The UK, France, Italy, Spain and Germany all recorded year-on-year falls in new car registrations in December 2021. At 86,879 sales and a 27.3% decline, Italy suffered the worst year-on-year performance in December compared to the same period in the previous year. Germany followed with 227,630 sales representing a drop of 26.9%, Spain followed with 86,081 sales representing a 18.7% fall, while the UK posted 108,596 sales, down by 18.2%. Following a trend observed in November 2021, France suffered the smallest December decline, with 158,121 sales representing a 15.1% fall.

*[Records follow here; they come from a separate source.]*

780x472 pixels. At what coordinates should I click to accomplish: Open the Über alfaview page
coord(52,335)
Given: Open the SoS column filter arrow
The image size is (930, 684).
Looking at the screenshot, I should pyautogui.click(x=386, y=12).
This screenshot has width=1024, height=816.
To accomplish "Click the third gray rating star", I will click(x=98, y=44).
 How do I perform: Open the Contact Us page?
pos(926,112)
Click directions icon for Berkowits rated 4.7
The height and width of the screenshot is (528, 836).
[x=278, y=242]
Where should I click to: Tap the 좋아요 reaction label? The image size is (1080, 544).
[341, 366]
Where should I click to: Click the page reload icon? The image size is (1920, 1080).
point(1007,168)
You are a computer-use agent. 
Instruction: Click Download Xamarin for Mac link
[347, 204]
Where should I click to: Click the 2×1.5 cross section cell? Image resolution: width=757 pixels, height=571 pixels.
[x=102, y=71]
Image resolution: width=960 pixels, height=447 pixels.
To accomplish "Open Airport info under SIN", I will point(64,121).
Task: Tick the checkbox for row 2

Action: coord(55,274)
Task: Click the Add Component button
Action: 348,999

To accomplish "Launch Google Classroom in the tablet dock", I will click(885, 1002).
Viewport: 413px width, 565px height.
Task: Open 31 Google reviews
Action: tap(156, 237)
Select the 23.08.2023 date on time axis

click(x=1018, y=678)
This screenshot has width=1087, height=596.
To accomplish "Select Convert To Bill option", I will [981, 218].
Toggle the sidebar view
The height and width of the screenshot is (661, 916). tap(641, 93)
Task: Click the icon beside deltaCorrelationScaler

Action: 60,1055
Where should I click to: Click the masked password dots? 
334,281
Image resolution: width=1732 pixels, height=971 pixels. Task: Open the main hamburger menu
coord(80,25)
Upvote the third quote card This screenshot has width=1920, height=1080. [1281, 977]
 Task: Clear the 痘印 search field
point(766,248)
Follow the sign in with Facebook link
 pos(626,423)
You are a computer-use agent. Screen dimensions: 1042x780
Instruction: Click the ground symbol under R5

All five markets experienced a double-digit year-on-year decline in December, declining by an average of -27.4% against pre-pandemic levels. Despite selling more new vehicles than any other European country in 2021, at 2,622,000 units, Germany was the only country to suffer a full-year decline of 10.1% year-on-year.

Nothard concluded: “The automotive sector across Europe continues to suffer the consequences of restrictions and lockdowns, along with uncertainty caused by new Covid-19 variants, and the continuation of supply constraints caused by the raw material shortages. In addition, the UK and several European markets face consumer confidence stalling as motorists battle with rising energy costs and inflationary pressures.”